Rows of pointing data
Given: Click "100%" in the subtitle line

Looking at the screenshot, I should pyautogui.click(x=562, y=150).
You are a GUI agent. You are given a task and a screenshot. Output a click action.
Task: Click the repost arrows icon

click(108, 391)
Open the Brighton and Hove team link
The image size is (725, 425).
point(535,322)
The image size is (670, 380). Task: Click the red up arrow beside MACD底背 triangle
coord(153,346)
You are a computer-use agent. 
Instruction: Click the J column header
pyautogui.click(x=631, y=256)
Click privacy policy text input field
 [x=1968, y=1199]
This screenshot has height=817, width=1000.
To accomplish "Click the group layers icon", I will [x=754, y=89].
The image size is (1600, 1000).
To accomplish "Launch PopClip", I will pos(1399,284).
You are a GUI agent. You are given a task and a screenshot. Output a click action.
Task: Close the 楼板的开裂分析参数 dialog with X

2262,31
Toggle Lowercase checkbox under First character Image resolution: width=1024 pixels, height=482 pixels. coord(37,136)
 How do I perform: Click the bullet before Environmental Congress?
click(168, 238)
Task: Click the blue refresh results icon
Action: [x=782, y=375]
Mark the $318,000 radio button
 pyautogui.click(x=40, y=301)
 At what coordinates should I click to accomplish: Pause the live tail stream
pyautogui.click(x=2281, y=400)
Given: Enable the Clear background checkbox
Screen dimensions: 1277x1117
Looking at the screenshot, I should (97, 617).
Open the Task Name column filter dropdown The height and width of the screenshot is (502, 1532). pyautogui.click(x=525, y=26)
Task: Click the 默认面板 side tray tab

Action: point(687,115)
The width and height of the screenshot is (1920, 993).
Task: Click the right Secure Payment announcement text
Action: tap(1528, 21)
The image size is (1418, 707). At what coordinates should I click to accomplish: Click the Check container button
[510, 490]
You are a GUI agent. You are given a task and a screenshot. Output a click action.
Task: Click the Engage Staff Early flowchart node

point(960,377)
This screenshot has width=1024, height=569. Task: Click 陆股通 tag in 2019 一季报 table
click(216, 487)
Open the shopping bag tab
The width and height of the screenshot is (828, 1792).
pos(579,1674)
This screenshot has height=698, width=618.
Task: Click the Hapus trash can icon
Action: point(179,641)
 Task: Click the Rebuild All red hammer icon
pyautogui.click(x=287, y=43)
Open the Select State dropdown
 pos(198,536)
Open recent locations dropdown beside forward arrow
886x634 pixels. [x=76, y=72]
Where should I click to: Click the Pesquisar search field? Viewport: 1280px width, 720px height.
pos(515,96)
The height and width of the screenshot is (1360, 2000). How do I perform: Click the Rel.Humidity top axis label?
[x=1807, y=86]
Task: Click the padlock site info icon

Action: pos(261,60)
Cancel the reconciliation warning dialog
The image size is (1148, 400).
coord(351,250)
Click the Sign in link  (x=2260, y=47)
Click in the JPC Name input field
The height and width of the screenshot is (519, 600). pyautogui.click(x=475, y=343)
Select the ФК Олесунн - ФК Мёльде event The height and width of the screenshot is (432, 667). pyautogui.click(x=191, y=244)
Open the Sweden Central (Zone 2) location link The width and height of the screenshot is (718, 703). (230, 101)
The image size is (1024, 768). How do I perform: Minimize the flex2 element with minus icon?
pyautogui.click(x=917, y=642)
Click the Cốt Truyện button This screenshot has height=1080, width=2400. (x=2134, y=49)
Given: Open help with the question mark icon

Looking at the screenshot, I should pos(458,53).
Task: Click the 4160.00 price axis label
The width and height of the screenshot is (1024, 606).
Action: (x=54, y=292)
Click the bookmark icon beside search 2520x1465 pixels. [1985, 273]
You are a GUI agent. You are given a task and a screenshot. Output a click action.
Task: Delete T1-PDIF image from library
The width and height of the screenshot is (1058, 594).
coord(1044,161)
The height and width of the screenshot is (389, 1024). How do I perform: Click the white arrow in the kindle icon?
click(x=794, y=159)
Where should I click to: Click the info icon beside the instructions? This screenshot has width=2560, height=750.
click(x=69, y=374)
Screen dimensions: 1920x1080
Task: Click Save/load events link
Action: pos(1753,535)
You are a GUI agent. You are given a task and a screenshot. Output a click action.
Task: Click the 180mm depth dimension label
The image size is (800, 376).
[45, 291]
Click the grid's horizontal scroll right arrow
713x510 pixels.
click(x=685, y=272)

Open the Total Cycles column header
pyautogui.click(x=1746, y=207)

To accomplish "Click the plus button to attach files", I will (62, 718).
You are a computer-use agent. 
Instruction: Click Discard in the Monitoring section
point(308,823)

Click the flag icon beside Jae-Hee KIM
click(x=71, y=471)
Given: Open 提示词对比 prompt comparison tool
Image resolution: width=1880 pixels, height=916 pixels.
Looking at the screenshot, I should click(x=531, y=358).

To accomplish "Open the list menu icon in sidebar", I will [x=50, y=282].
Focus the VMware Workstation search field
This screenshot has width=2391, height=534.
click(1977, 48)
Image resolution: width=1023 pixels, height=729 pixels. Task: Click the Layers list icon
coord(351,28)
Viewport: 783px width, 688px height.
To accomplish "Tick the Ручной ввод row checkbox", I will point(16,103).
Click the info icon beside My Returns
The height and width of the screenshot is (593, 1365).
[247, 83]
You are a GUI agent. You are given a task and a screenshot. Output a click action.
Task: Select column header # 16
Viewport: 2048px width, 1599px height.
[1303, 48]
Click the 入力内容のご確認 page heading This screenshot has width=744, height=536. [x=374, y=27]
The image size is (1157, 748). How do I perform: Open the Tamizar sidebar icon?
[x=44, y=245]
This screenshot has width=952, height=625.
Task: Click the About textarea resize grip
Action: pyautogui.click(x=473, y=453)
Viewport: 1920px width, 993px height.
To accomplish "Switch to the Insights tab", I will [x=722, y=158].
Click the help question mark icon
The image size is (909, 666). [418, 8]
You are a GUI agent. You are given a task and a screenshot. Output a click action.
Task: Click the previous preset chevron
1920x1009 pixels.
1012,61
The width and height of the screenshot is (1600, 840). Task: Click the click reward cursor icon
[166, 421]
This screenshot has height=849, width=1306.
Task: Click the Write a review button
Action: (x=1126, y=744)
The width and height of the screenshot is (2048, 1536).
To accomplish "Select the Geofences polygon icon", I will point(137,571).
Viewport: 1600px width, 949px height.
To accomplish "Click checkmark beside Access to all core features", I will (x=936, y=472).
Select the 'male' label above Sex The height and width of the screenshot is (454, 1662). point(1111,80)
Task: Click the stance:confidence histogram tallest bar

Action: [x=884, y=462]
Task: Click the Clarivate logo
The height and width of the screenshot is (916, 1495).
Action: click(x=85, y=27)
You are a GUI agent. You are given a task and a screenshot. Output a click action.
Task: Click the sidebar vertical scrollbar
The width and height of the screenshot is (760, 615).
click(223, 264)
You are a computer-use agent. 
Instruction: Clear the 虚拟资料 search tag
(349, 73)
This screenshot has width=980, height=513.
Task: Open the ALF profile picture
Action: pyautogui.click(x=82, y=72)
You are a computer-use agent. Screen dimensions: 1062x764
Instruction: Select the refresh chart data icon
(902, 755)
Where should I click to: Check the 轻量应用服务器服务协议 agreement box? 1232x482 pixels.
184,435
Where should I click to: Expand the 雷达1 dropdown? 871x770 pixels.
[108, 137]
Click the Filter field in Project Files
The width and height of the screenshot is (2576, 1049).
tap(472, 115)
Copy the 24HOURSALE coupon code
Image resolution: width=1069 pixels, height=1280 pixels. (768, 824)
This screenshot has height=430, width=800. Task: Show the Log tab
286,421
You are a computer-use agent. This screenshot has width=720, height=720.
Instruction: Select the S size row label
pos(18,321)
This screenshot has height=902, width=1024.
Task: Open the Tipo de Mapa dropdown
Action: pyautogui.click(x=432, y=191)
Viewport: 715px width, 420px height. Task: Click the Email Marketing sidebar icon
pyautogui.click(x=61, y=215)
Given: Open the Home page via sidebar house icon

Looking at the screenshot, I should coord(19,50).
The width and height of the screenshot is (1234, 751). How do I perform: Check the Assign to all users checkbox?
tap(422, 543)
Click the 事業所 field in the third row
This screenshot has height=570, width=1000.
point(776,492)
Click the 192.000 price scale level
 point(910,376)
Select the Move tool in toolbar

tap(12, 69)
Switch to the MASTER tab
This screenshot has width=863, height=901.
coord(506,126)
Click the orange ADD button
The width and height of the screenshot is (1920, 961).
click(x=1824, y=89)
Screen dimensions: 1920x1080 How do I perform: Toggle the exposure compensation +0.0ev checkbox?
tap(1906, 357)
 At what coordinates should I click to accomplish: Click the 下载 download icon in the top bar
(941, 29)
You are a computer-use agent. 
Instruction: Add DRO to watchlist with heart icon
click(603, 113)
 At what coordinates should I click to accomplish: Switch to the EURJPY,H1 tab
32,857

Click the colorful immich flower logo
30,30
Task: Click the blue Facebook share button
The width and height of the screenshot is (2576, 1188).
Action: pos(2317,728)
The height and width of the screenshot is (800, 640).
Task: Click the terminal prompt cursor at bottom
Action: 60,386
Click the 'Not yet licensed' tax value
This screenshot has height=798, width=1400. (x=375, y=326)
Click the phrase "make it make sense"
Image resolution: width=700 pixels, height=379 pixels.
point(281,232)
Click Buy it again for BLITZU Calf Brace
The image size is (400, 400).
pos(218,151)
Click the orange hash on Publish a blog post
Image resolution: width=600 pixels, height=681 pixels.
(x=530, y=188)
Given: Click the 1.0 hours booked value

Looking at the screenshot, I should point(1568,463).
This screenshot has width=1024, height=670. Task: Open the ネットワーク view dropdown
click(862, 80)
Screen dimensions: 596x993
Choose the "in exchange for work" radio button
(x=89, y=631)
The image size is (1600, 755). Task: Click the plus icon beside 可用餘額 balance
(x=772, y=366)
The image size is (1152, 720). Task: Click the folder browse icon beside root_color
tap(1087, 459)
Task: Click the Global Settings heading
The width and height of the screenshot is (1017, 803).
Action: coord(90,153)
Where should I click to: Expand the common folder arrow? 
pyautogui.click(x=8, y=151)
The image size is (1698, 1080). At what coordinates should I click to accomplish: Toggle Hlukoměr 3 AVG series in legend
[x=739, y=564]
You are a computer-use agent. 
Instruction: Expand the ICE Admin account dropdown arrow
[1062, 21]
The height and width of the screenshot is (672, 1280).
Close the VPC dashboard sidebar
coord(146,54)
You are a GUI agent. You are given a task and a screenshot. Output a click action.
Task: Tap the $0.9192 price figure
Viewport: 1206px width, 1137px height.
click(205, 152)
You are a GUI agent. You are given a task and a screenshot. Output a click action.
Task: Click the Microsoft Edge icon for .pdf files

Required work:
Reproduce word for word the lines of the records that begin with the line containing "Select the 'male'" and continue through the line containing "Image resolution: width=1069", including both of those lines.

Exercise answer:
Select the 'male' label above Sex The height and width of the screenshot is (454, 1662). point(1111,80)
Task: Click the stance:confidence histogram tallest bar

Action: [x=884, y=462]
Task: Click the Clarivate logo
The height and width of the screenshot is (916, 1495).
Action: click(x=85, y=27)
You are a GUI agent. You are given a task and a screenshot. Output a click action.
Task: Click the sidebar vertical scrollbar
The width and height of the screenshot is (760, 615).
click(223, 264)
You are a computer-use agent. 
Instruction: Clear the 虚拟资料 search tag
(349, 73)
This screenshot has width=980, height=513.
Task: Open the ALF profile picture
Action: pyautogui.click(x=82, y=72)
You are a computer-use agent. Screen dimensions: 1062x764
Instruction: Select the refresh chart data icon
(902, 755)
Where should I click to: Check the 轻量应用服务器服务协议 agreement box? 1232x482 pixels.
184,435
Where should I click to: Expand the 雷达1 dropdown? 871x770 pixels.
[108, 137]
Click the Filter field in Project Files
The width and height of the screenshot is (2576, 1049).
tap(472, 115)
Copy the 24HOURSALE coupon code
Image resolution: width=1069 pixels, height=1280 pixels. (768, 824)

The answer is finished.